By Barbara Funes
Occupy Oakland called a general strike as a means of protest for November 3. The strike was carried out, and it had partial observance among dockworkers, nurses, and teachers. According to the bourgeois press, of the 325 unionized stevedores, without an official strike call from the union, 40 stopped work; around 300 teachers (15% of the total) complied with the measure; hundreds of municipal workers also participated. Some businesses closed, in solidarity with the action. Even a movie theater declared solidarity with the strike on its billboard. Oakland, the fifth-largest industrial port in the United States, ceased operating, because of the general strike. Solidarity actions were carried out in New York, Houston, Boston, Los Angeles and many other US cities. War veterans joined the protests, because they are not getting jobs.
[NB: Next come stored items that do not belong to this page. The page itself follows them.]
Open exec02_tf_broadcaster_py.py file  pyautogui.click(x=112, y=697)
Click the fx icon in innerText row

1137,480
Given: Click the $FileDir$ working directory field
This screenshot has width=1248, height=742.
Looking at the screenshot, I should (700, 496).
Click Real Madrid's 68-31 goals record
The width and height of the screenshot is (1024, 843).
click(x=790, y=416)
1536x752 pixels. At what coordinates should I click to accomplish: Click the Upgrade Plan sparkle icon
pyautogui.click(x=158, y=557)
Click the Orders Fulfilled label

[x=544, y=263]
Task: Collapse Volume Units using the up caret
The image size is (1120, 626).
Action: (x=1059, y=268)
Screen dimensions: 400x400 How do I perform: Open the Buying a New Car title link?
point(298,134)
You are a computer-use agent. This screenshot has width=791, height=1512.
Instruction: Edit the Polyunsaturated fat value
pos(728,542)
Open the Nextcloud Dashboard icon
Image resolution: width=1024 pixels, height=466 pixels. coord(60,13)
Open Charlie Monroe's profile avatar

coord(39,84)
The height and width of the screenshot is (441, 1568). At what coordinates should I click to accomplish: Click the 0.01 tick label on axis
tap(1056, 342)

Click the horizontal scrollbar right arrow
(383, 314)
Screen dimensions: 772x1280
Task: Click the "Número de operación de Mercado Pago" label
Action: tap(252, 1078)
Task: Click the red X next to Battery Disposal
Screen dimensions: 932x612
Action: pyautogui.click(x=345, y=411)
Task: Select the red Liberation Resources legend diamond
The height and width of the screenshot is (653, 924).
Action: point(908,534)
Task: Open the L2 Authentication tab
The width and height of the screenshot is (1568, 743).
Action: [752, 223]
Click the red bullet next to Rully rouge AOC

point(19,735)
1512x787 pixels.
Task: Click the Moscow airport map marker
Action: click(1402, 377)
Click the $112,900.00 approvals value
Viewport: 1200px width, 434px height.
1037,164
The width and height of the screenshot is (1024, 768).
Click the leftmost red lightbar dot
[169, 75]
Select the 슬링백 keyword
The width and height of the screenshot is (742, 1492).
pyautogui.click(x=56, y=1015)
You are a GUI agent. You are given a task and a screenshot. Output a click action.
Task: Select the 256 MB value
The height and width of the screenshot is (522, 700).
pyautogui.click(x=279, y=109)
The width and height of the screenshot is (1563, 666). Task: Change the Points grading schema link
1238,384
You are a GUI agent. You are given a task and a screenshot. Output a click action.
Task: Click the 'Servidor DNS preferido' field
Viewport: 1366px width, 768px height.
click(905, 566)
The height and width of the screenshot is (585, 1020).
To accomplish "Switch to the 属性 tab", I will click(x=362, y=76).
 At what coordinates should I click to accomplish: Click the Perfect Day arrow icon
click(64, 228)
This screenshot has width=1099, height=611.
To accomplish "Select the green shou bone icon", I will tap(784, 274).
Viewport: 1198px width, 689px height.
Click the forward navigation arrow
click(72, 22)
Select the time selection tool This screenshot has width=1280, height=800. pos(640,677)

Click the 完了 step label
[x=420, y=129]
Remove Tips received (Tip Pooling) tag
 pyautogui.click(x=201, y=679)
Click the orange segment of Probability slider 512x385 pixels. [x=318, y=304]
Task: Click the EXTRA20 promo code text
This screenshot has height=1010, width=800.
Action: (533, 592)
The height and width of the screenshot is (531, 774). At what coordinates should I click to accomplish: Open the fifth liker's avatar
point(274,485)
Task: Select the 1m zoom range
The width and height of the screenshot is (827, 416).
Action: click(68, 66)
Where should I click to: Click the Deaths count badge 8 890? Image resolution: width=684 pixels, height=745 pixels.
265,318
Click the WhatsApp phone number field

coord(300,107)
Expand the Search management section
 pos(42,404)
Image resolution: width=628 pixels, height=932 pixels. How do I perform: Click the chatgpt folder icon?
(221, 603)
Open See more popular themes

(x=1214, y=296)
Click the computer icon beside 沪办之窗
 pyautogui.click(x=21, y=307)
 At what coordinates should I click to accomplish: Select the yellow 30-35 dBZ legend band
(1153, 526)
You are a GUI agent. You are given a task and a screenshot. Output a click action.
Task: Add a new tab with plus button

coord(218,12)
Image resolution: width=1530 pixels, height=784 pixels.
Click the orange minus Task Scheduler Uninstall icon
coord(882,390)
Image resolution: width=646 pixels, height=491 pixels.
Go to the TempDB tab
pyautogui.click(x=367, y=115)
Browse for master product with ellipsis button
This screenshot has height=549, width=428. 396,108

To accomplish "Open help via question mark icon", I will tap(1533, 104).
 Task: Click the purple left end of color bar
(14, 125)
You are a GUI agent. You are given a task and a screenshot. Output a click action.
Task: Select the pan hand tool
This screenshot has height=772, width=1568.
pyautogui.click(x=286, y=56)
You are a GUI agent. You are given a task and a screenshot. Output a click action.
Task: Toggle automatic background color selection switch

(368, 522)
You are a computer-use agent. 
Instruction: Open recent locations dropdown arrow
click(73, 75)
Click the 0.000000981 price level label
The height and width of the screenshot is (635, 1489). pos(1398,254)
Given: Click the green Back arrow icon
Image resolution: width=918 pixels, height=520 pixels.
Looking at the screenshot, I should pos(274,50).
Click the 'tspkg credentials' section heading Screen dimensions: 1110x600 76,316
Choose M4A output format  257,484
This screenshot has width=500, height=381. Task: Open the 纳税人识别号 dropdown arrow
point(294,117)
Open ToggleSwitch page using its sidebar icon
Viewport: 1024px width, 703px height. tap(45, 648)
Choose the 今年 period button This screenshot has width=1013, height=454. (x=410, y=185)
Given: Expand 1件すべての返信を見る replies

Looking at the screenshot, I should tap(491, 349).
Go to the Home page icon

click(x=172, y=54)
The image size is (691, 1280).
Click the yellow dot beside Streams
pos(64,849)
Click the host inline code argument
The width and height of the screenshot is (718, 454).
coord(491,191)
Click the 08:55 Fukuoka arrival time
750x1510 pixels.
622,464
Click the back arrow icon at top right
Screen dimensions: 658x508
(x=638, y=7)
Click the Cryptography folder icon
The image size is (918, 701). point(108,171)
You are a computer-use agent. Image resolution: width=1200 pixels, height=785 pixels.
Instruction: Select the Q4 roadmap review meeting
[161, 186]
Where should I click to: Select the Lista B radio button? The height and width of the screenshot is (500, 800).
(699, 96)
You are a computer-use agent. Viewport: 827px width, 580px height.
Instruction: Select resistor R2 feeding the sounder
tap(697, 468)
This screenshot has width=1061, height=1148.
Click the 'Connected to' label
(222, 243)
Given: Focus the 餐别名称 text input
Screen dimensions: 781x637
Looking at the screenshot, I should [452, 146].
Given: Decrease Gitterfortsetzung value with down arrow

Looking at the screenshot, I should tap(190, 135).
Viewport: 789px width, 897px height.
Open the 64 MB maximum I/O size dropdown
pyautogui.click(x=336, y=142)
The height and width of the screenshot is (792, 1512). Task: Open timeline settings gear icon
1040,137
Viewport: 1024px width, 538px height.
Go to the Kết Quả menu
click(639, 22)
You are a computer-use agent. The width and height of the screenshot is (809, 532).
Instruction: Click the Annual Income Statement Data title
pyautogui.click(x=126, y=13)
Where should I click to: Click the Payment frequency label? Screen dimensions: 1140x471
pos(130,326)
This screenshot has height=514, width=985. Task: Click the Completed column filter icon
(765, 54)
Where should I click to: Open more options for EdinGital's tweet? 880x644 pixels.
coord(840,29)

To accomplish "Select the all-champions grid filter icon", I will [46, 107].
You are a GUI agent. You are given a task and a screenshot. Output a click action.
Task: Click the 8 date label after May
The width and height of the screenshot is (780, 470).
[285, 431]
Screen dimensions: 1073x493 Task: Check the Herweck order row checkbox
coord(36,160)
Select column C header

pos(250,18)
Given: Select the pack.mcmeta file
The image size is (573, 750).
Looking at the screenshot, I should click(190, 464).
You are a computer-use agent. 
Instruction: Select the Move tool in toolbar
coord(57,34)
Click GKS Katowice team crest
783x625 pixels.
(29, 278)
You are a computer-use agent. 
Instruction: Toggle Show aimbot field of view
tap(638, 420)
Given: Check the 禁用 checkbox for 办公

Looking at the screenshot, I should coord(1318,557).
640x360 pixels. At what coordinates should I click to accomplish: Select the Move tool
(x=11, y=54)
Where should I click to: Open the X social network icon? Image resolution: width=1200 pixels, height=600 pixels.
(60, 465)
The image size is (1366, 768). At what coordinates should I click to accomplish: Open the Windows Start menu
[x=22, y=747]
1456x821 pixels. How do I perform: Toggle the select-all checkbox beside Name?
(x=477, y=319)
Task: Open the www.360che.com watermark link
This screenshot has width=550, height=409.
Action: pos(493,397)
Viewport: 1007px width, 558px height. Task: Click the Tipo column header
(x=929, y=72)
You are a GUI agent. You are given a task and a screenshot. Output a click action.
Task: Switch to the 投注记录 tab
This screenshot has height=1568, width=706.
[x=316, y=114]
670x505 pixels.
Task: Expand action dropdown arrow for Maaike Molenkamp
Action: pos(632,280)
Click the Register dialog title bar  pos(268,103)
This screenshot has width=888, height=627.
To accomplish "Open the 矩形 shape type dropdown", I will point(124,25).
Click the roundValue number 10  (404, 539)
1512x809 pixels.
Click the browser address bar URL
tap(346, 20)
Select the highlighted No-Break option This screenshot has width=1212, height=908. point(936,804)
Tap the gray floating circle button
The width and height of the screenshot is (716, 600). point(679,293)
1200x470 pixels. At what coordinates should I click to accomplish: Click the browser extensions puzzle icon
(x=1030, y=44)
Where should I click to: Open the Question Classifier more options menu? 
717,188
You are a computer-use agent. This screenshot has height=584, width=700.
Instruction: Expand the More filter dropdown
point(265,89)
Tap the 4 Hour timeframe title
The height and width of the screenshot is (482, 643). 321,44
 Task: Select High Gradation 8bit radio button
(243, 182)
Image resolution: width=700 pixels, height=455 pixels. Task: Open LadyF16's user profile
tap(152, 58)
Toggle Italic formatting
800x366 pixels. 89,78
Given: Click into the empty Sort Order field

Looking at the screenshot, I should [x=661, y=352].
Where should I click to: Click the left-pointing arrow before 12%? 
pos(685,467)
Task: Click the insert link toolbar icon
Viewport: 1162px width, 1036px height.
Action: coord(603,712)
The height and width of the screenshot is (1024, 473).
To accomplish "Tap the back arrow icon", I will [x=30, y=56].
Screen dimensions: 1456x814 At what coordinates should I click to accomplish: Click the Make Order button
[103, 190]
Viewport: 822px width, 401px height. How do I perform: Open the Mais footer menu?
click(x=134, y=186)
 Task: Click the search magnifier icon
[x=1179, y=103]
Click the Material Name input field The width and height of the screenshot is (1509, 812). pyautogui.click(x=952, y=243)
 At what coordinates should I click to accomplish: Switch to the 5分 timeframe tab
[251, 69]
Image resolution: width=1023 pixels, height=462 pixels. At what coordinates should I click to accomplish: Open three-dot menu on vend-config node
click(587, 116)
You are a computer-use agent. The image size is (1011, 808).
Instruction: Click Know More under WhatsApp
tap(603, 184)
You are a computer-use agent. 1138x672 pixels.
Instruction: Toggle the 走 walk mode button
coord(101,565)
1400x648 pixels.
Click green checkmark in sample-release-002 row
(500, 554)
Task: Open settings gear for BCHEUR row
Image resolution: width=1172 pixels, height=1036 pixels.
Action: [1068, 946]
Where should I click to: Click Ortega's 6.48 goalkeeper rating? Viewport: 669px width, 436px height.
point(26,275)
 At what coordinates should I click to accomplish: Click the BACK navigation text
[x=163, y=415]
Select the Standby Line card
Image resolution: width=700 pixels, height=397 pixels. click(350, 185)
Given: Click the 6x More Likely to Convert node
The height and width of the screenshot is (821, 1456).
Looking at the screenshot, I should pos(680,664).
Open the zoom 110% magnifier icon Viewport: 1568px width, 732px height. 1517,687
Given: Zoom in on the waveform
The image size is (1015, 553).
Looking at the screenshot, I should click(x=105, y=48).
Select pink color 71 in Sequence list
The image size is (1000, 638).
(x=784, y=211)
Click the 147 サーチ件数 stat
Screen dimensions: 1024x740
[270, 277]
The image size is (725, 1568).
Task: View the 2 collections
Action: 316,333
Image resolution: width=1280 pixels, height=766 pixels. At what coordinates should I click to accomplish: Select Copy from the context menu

The daily paper El País reported that “among those present were parents with their children, unemployed people, representatives of the university students (who owe a lot of money, in order to pay for their studies, but have difficulties finding a job that will allow them to pay off their loans), admirers of the Black Panthers (an African-American movement that was founded in Oakland), doctors with posters in favor of a healthcare system for everyone, young people with masks of the Anonymous cyber-activists, or with stickers supporting Bradley Manning (the soldier who remains in prison for leaking secret documents to Wikileaks). The occupiers, like the Spanish, are getting free food from the businesses of the area.” 
In 1946, in this very city, the last general strike in Oakland took place, until this year. It was part of the 1945-1946 strike wave, at the end of the Second World War. Streetcar and bus drivers refused to cross the police cordons, set up to escort strike-breaking trucks across the picket line of 425 striking employees, most of them women, at the Hastings and Kahn’s department stores in the center of Oakland: that’s how the strike broke out. The following day, the truck drivers, furious, marched downtown and gathered in front of the store, in Latham Square. On December 3, 142 unions from the Alameda County American Federation of Labor declared a “work holiday,” and about 100,000 workers marched out of their jobs. Their distinctive mark was having gone beyond the traditional unions, with a profound class solidarity. In 1947, a federal law declared unions’ striking in solidarity with other workers, illegal. 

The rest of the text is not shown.